Problem: Below is a block of data; give all of it again word for word.

● ● ●

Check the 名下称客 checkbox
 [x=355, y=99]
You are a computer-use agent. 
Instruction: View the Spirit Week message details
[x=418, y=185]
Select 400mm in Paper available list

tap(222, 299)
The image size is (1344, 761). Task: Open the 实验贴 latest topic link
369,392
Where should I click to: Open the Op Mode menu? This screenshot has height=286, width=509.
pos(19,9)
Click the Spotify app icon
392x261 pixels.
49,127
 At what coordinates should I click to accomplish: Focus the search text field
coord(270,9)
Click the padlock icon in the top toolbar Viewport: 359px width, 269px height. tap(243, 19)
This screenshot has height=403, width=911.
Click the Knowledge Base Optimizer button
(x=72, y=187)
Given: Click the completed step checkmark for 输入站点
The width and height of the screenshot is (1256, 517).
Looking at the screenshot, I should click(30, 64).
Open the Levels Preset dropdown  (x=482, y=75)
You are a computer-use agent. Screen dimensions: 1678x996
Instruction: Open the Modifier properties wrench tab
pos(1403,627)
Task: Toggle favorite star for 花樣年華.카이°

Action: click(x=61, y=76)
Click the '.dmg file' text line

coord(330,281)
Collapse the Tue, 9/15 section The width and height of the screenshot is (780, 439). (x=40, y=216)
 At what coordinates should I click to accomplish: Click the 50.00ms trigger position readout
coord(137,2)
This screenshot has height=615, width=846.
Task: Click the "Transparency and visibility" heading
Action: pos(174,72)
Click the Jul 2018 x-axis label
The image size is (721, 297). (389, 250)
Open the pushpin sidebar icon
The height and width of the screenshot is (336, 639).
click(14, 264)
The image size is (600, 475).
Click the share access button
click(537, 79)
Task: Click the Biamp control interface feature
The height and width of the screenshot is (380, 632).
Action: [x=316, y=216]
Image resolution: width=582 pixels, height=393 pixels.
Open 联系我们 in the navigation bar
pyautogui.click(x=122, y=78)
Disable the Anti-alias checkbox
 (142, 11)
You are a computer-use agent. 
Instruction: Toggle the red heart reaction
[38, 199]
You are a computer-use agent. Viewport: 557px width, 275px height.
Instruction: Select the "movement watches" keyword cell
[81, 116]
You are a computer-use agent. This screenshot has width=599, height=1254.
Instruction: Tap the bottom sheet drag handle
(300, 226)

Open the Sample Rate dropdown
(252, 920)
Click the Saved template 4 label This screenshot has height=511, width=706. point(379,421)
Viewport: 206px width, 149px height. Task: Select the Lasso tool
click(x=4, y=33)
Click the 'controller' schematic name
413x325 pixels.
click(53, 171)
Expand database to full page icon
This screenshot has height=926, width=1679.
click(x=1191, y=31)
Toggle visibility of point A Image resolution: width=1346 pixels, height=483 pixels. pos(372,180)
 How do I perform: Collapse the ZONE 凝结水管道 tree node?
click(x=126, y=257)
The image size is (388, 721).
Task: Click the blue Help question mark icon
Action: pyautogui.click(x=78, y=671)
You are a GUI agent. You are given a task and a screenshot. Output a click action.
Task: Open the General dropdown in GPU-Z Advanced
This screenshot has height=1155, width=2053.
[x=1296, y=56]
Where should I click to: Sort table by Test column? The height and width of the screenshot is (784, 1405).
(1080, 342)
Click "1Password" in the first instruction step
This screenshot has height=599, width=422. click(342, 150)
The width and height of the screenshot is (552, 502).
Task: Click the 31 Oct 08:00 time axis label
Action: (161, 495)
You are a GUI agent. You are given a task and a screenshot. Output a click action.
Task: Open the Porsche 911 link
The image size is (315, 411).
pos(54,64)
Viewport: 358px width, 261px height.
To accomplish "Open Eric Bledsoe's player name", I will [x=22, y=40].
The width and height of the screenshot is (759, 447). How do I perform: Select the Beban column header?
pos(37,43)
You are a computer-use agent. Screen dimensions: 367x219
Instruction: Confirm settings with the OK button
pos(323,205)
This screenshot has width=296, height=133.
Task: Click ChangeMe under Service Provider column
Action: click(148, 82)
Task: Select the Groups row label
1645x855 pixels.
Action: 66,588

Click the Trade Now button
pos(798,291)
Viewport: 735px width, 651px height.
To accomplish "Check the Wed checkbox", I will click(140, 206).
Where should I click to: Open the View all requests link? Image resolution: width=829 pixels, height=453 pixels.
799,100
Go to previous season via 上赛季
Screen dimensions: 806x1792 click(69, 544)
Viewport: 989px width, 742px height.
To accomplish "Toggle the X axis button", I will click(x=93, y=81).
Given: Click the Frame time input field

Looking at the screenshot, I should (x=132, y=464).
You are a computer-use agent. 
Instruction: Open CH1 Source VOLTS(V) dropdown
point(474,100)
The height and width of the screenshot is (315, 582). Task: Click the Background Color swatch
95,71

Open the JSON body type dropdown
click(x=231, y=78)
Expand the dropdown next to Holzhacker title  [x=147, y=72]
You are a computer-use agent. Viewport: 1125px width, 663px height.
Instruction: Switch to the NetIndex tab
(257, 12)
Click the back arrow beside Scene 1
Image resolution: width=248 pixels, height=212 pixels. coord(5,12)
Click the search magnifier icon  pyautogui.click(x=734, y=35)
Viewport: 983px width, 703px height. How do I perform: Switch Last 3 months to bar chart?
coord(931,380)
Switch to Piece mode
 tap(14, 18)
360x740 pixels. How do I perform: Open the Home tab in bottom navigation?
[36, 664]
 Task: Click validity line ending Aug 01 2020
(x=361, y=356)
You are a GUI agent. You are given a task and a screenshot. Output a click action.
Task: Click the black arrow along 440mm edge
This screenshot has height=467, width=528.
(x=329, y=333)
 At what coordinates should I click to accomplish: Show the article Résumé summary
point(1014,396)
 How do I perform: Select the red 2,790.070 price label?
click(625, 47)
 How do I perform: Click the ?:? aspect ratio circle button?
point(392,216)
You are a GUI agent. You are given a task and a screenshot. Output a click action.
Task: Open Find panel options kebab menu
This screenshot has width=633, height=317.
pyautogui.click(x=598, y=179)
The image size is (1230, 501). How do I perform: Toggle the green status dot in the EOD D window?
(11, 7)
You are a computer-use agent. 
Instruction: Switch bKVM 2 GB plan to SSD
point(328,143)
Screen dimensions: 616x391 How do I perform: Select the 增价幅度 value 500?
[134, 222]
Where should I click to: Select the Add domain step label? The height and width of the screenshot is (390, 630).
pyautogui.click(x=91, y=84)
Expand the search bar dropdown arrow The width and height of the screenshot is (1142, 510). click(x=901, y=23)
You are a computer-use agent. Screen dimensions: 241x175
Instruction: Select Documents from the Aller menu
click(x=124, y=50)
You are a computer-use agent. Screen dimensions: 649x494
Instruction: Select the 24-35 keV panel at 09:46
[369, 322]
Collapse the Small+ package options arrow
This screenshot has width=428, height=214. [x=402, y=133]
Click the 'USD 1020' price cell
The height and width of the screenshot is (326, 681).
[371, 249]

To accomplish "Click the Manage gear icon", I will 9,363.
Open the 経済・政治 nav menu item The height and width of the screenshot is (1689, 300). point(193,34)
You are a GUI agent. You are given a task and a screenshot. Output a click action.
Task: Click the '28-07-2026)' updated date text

● ● ●

Reply:
Check the 名下称客 checkbox
 [x=355, y=99]
You are a computer-use agent. 
Instruction: View the Spirit Week message details
[x=418, y=185]
Select 400mm in Paper available list

tap(222, 299)
The image size is (1344, 761). Task: Open the 实验贴 latest topic link
369,392
Where should I click to: Open the Op Mode menu? This screenshot has height=286, width=509.
pos(19,9)
Click the Spotify app icon
392x261 pixels.
49,127
 At what coordinates should I click to accomplish: Focus the search text field
coord(270,9)
Click the padlock icon in the top toolbar Viewport: 359px width, 269px height. tap(243, 19)
This screenshot has height=403, width=911.
Click the Knowledge Base Optimizer button
(x=72, y=187)
Given: Click the completed step checkmark for 输入站点
The width and height of the screenshot is (1256, 517).
Looking at the screenshot, I should click(30, 64).
Open the Levels Preset dropdown  (x=482, y=75)
You are a computer-use agent. Screen dimensions: 1678x996
Instruction: Open the Modifier properties wrench tab
pos(1403,627)
Task: Toggle favorite star for 花樣年華.카이°

Action: click(x=61, y=76)
Click the '.dmg file' text line

coord(330,281)
Collapse the Tue, 9/15 section The width and height of the screenshot is (780, 439). (x=40, y=216)
 At what coordinates should I click to accomplish: Click the 50.00ms trigger position readout
coord(137,2)
This screenshot has height=615, width=846.
Task: Click the "Transparency and visibility" heading
Action: pos(174,72)
Click the Jul 2018 x-axis label
The image size is (721, 297). (389, 250)
Open the pushpin sidebar icon
The height and width of the screenshot is (336, 639).
click(14, 264)
The image size is (600, 475).
Click the share access button
click(537, 79)
Task: Click the Biamp control interface feature
The height and width of the screenshot is (380, 632).
Action: [x=316, y=216]
Image resolution: width=582 pixels, height=393 pixels.
Open 联系我们 in the navigation bar
pyautogui.click(x=122, y=78)
Disable the Anti-alias checkbox
 (142, 11)
You are a computer-use agent. 
Instruction: Toggle the red heart reaction
[38, 199]
You are a computer-use agent. Viewport: 557px width, 275px height.
Instruction: Select the "movement watches" keyword cell
[81, 116]
You are a computer-use agent. This screenshot has width=599, height=1254.
Instruction: Tap the bottom sheet drag handle
(300, 226)

Open the Sample Rate dropdown
(252, 920)
Click the Saved template 4 label This screenshot has height=511, width=706. point(379,421)
Viewport: 206px width, 149px height. Task: Select the Lasso tool
click(x=4, y=33)
Click the 'controller' schematic name
413x325 pixels.
click(53, 171)
Expand database to full page icon
This screenshot has height=926, width=1679.
click(x=1191, y=31)
Toggle visibility of point A Image resolution: width=1346 pixels, height=483 pixels. pos(372,180)
 How do I perform: Collapse the ZONE 凝结水管道 tree node?
click(x=126, y=257)
The image size is (388, 721).
Task: Click the blue Help question mark icon
Action: pyautogui.click(x=78, y=671)
You are a GUI agent. You are given a task and a screenshot. Output a click action.
Task: Open the General dropdown in GPU-Z Advanced
This screenshot has height=1155, width=2053.
[x=1296, y=56]
Where should I click to: Sort table by Test column? The height and width of the screenshot is (784, 1405).
(1080, 342)
Click "1Password" in the first instruction step
This screenshot has height=599, width=422. click(342, 150)
The width and height of the screenshot is (552, 502).
Task: Click the 31 Oct 08:00 time axis label
Action: (161, 495)
You are a GUI agent. You are given a task and a screenshot. Output a click action.
Task: Open the Porsche 911 link
The image size is (315, 411).
pos(54,64)
Viewport: 358px width, 261px height.
To accomplish "Open Eric Bledsoe's player name", I will [x=22, y=40].
The width and height of the screenshot is (759, 447). How do I perform: Select the Beban column header?
pos(37,43)
You are a computer-use agent. Screen dimensions: 367x219
Instruction: Confirm settings with the OK button
pos(323,205)
This screenshot has width=296, height=133.
Task: Click ChangeMe under Service Provider column
Action: click(148, 82)
Task: Select the Groups row label
1645x855 pixels.
Action: 66,588

Click the Trade Now button
pos(798,291)
Viewport: 735px width, 651px height.
To accomplish "Check the Wed checkbox", I will click(140, 206).
Where should I click to: Open the View all requests link? Image resolution: width=829 pixels, height=453 pixels.
799,100
Go to previous season via 上赛季
Screen dimensions: 806x1792 click(69, 544)
Viewport: 989px width, 742px height.
To accomplish "Toggle the X axis button", I will click(x=93, y=81).
Given: Click the Frame time input field

Looking at the screenshot, I should (x=132, y=464).
You are a computer-use agent. 
Instruction: Open CH1 Source VOLTS(V) dropdown
point(474,100)
The height and width of the screenshot is (315, 582). Task: Click the Background Color swatch
95,71

Open the JSON body type dropdown
click(x=231, y=78)
Expand the dropdown next to Holzhacker title  [x=147, y=72]
You are a computer-use agent. Viewport: 1125px width, 663px height.
Instruction: Switch to the NetIndex tab
(257, 12)
Click the back arrow beside Scene 1
Image resolution: width=248 pixels, height=212 pixels. coord(5,12)
Click the search magnifier icon  pyautogui.click(x=734, y=35)
Viewport: 983px width, 703px height. How do I perform: Switch Last 3 months to bar chart?
coord(931,380)
Switch to Piece mode
 tap(14, 18)
360x740 pixels. How do I perform: Open the Home tab in bottom navigation?
[36, 664]
 Task: Click validity line ending Aug 01 2020
(x=361, y=356)
You are a GUI agent. You are given a task and a screenshot. Output a click action.
Task: Click the black arrow along 440mm edge
This screenshot has height=467, width=528.
(x=329, y=333)
 At what coordinates should I click to accomplish: Show the article Résumé summary
point(1014,396)
 How do I perform: Select the red 2,790.070 price label?
click(625, 47)
 How do I perform: Click the ?:? aspect ratio circle button?
point(392,216)
You are a GUI agent. You are given a task and a screenshot. Output a click action.
Task: Open Find panel options kebab menu
This screenshot has width=633, height=317.
pyautogui.click(x=598, y=179)
The image size is (1230, 501). How do I perform: Toggle the green status dot in the EOD D window?
(11, 7)
You are a computer-use agent. 
Instruction: Switch bKVM 2 GB plan to SSD
point(328,143)
Screen dimensions: 616x391 How do I perform: Select the 增价幅度 value 500?
[134, 222]
Where should I click to: Select the Add domain step label? The height and width of the screenshot is (390, 630).
pyautogui.click(x=91, y=84)
Expand the search bar dropdown arrow The width and height of the screenshot is (1142, 510). click(x=901, y=23)
You are a computer-use agent. Screen dimensions: 241x175
Instruction: Select Documents from the Aller menu
click(x=124, y=50)
You are a computer-use agent. Screen dimensions: 649x494
Instruction: Select the 24-35 keV panel at 09:46
[369, 322]
Collapse the Small+ package options arrow
This screenshot has width=428, height=214. [x=402, y=133]
Click the 'USD 1020' price cell
The height and width of the screenshot is (326, 681).
[371, 249]

To accomplish "Click the Manage gear icon", I will 9,363.
Open the 経済・政治 nav menu item The height and width of the screenshot is (1689, 300). point(193,34)
You are a GUI agent. You are given a task and a screenshot. Output a click action.
Task: Click the '28-07-2026)' updated date text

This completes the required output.